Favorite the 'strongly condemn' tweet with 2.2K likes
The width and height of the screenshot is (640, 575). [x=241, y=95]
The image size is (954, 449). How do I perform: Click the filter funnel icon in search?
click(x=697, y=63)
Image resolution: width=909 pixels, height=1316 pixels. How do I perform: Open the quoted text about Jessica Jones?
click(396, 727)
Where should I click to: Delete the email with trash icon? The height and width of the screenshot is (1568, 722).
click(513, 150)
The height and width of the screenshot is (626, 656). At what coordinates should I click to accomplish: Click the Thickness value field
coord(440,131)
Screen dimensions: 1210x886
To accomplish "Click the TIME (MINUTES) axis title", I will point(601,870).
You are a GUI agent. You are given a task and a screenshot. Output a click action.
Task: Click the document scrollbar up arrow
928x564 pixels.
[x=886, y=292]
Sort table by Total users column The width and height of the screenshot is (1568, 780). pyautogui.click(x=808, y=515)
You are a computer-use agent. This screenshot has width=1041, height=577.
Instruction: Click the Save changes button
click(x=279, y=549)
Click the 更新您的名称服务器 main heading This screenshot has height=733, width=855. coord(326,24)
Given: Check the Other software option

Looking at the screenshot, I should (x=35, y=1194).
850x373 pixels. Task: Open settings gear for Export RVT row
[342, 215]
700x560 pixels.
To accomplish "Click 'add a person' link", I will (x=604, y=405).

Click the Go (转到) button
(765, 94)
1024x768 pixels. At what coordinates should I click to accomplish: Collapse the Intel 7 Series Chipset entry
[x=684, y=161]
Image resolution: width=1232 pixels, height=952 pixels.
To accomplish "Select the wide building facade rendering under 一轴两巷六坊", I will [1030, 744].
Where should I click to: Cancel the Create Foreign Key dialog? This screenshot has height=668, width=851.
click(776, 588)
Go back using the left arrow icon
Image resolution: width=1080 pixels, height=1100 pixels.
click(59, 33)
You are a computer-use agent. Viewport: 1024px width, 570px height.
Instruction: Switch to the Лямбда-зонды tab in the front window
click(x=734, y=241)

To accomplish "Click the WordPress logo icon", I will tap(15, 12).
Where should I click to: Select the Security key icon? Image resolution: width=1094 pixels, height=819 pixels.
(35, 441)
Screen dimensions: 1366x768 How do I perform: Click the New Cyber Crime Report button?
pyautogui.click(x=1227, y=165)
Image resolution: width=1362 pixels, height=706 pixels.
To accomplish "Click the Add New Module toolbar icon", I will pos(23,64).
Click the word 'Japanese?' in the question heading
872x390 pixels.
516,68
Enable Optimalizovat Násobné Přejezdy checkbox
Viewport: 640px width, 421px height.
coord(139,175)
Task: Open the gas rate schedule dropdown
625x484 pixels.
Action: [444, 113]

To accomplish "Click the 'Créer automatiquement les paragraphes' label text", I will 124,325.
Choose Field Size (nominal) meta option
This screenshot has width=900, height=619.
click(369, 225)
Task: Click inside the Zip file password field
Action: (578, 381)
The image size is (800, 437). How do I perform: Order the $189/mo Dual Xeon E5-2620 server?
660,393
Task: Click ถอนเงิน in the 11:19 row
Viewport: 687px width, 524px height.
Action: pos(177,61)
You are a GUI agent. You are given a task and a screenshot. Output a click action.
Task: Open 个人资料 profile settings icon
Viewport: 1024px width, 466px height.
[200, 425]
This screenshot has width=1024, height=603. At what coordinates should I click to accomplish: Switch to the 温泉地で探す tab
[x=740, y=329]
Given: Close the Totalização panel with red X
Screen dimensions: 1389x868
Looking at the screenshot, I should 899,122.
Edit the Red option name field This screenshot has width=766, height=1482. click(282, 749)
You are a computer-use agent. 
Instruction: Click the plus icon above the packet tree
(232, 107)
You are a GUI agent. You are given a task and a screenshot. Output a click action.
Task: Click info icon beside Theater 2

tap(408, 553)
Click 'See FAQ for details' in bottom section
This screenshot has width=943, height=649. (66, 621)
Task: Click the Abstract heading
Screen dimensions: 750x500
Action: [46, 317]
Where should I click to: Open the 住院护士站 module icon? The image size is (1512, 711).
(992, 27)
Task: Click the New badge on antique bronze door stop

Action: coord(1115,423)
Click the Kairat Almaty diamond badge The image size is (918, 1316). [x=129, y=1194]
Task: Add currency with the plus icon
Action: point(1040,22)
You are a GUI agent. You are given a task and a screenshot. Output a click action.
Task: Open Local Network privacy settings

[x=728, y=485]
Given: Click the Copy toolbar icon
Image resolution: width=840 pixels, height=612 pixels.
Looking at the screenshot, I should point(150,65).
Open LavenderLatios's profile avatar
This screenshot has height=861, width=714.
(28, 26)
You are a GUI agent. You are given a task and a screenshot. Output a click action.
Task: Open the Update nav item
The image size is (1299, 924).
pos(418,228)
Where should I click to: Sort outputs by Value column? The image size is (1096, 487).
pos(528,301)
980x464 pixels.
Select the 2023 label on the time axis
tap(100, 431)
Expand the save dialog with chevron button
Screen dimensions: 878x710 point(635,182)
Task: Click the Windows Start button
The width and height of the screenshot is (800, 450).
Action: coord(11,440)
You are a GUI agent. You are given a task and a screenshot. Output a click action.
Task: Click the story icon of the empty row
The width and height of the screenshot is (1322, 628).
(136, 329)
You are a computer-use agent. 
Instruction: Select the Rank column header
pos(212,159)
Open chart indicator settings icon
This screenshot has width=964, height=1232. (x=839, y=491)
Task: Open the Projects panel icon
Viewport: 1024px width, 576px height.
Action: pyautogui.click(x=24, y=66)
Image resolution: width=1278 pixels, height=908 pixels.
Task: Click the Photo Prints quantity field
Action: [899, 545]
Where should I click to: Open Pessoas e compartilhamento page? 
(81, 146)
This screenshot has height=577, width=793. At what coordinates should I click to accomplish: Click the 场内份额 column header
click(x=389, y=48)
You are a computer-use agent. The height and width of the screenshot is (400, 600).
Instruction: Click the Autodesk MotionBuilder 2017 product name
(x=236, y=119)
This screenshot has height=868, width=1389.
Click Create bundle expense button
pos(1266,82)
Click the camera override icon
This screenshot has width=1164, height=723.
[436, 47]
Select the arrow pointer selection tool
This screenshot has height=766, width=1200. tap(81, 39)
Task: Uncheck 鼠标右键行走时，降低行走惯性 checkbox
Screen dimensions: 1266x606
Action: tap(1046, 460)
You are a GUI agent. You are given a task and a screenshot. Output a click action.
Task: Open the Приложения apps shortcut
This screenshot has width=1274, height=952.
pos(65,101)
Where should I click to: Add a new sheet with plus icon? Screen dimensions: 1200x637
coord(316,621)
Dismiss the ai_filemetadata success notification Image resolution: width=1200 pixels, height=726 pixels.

========

_INSTRUCTIONS FOR THE TASK_
Retype the entries exactly, please. Leave no line out.

_WRITTEN REPLY_
Favorite the 'strongly condemn' tweet with 2.2K likes
The width and height of the screenshot is (640, 575). [x=241, y=95]
The image size is (954, 449). How do I perform: Click the filter funnel icon in search?
click(x=697, y=63)
Image resolution: width=909 pixels, height=1316 pixels. How do I perform: Open the quoted text about Jessica Jones?
click(396, 727)
Where should I click to: Delete the email with trash icon? The height and width of the screenshot is (1568, 722).
click(513, 150)
The height and width of the screenshot is (626, 656). At what coordinates should I click to accomplish: Click the Thickness value field
coord(440,131)
Screen dimensions: 1210x886
To accomplish "Click the TIME (MINUTES) axis title", I will point(601,870).
You are a GUI agent. You are given a task and a screenshot. Output a click action.
Task: Click the document scrollbar up arrow
928x564 pixels.
[x=886, y=292]
Sort table by Total users column The width and height of the screenshot is (1568, 780). pyautogui.click(x=808, y=515)
You are a computer-use agent. This screenshot has width=1041, height=577.
Instruction: Click the Save changes button
click(x=279, y=549)
Click the 更新您的名称服务器 main heading This screenshot has height=733, width=855. coord(326,24)
Given: Check the Other software option

Looking at the screenshot, I should (x=35, y=1194).
850x373 pixels. Task: Open settings gear for Export RVT row
[342, 215]
700x560 pixels.
To accomplish "Click 'add a person' link", I will (x=604, y=405).

Click the Go (转到) button
(765, 94)
1024x768 pixels. At what coordinates should I click to accomplish: Collapse the Intel 7 Series Chipset entry
[x=684, y=161]
Image resolution: width=1232 pixels, height=952 pixels.
To accomplish "Select the wide building facade rendering under 一轴两巷六坊", I will [1030, 744].
Where should I click to: Cancel the Create Foreign Key dialog? This screenshot has height=668, width=851.
click(776, 588)
Go back using the left arrow icon
Image resolution: width=1080 pixels, height=1100 pixels.
click(59, 33)
You are a computer-use agent. Viewport: 1024px width, 570px height.
Instruction: Switch to the Лямбда-зонды tab in the front window
click(x=734, y=241)

To accomplish "Click the WordPress logo icon", I will tap(15, 12).
Where should I click to: Select the Security key icon? Image resolution: width=1094 pixels, height=819 pixels.
(35, 441)
Screen dimensions: 1366x768 How do I perform: Click the New Cyber Crime Report button?
pyautogui.click(x=1227, y=165)
Image resolution: width=1362 pixels, height=706 pixels.
To accomplish "Click the Add New Module toolbar icon", I will pos(23,64).
Click the word 'Japanese?' in the question heading
872x390 pixels.
516,68
Enable Optimalizovat Násobné Přejezdy checkbox
Viewport: 640px width, 421px height.
coord(139,175)
Task: Open the gas rate schedule dropdown
625x484 pixels.
Action: [444, 113]

To accomplish "Click the 'Créer automatiquement les paragraphes' label text", I will 124,325.
Choose Field Size (nominal) meta option
This screenshot has width=900, height=619.
click(369, 225)
Task: Click inside the Zip file password field
Action: (578, 381)
The image size is (800, 437). How do I perform: Order the $189/mo Dual Xeon E5-2620 server?
660,393
Task: Click ถอนเงิน in the 11:19 row
Viewport: 687px width, 524px height.
Action: pos(177,61)
You are a GUI agent. You are given a task and a screenshot. Output a click action.
Task: Open 个人资料 profile settings icon
Viewport: 1024px width, 466px height.
[200, 425]
This screenshot has width=1024, height=603. At what coordinates should I click to accomplish: Switch to the 温泉地で探す tab
[x=740, y=329]
Given: Close the Totalização panel with red X
Screen dimensions: 1389x868
Looking at the screenshot, I should 899,122.
Edit the Red option name field This screenshot has width=766, height=1482. click(282, 749)
You are a computer-use agent. 
Instruction: Click the plus icon above the packet tree
(232, 107)
You are a GUI agent. You are given a task and a screenshot. Output a click action.
Task: Click info icon beside Theater 2

tap(408, 553)
Click 'See FAQ for details' in bottom section
This screenshot has width=943, height=649. (66, 621)
Task: Click the Abstract heading
Screen dimensions: 750x500
Action: [46, 317]
Where should I click to: Open the 住院护士站 module icon? The image size is (1512, 711).
(992, 27)
Task: Click the New badge on antique bronze door stop

Action: coord(1115,423)
Click the Kairat Almaty diamond badge The image size is (918, 1316). [x=129, y=1194]
Task: Add currency with the plus icon
Action: point(1040,22)
You are a GUI agent. You are given a task and a screenshot. Output a click action.
Task: Open Local Network privacy settings

[x=728, y=485]
Given: Click the Copy toolbar icon
Image resolution: width=840 pixels, height=612 pixels.
Looking at the screenshot, I should point(150,65).
Open LavenderLatios's profile avatar
This screenshot has height=861, width=714.
(28, 26)
You are a GUI agent. You are given a task and a screenshot. Output a click action.
Task: Open the Update nav item
The image size is (1299, 924).
pos(418,228)
Where should I click to: Sort outputs by Value column? The image size is (1096, 487).
pos(528,301)
980x464 pixels.
Select the 2023 label on the time axis
tap(100, 431)
Expand the save dialog with chevron button
Screen dimensions: 878x710 point(635,182)
Task: Click the Windows Start button
The width and height of the screenshot is (800, 450).
Action: coord(11,440)
You are a GUI agent. You are given a task and a screenshot. Output a click action.
Task: Click the story icon of the empty row
The width and height of the screenshot is (1322, 628).
(136, 329)
You are a computer-use agent. 
Instruction: Select the Rank column header
pos(212,159)
Open chart indicator settings icon
This screenshot has width=964, height=1232. (x=839, y=491)
Task: Open the Projects panel icon
Viewport: 1024px width, 576px height.
Action: pyautogui.click(x=24, y=66)
Image resolution: width=1278 pixels, height=908 pixels.
Task: Click the Photo Prints quantity field
Action: [899, 545]
Where should I click to: Open Pessoas e compartilhamento page? 
(81, 146)
This screenshot has height=577, width=793. At what coordinates should I click to accomplish: Click the 场内份额 column header
click(x=389, y=48)
You are a computer-use agent. The height and width of the screenshot is (400, 600).
Instruction: Click the Autodesk MotionBuilder 2017 product name
(x=236, y=119)
This screenshot has height=868, width=1389.
Click Create bundle expense button
pos(1266,82)
Click the camera override icon
This screenshot has width=1164, height=723.
[436, 47]
Select the arrow pointer selection tool
This screenshot has height=766, width=1200. tap(81, 39)
Task: Uncheck 鼠标右键行走时，降低行走惯性 checkbox
Screen dimensions: 1266x606
Action: tap(1046, 460)
You are a GUI agent. You are given a task and a screenshot. Output a click action.
Task: Open the Приложения apps shortcut
This screenshot has width=1274, height=952.
pos(65,101)
Where should I click to: Add a new sheet with plus icon? Screen dimensions: 1200x637
coord(316,621)
Dismiss the ai_filemetadata success notification Image resolution: width=1200 pixels, height=726 pixels.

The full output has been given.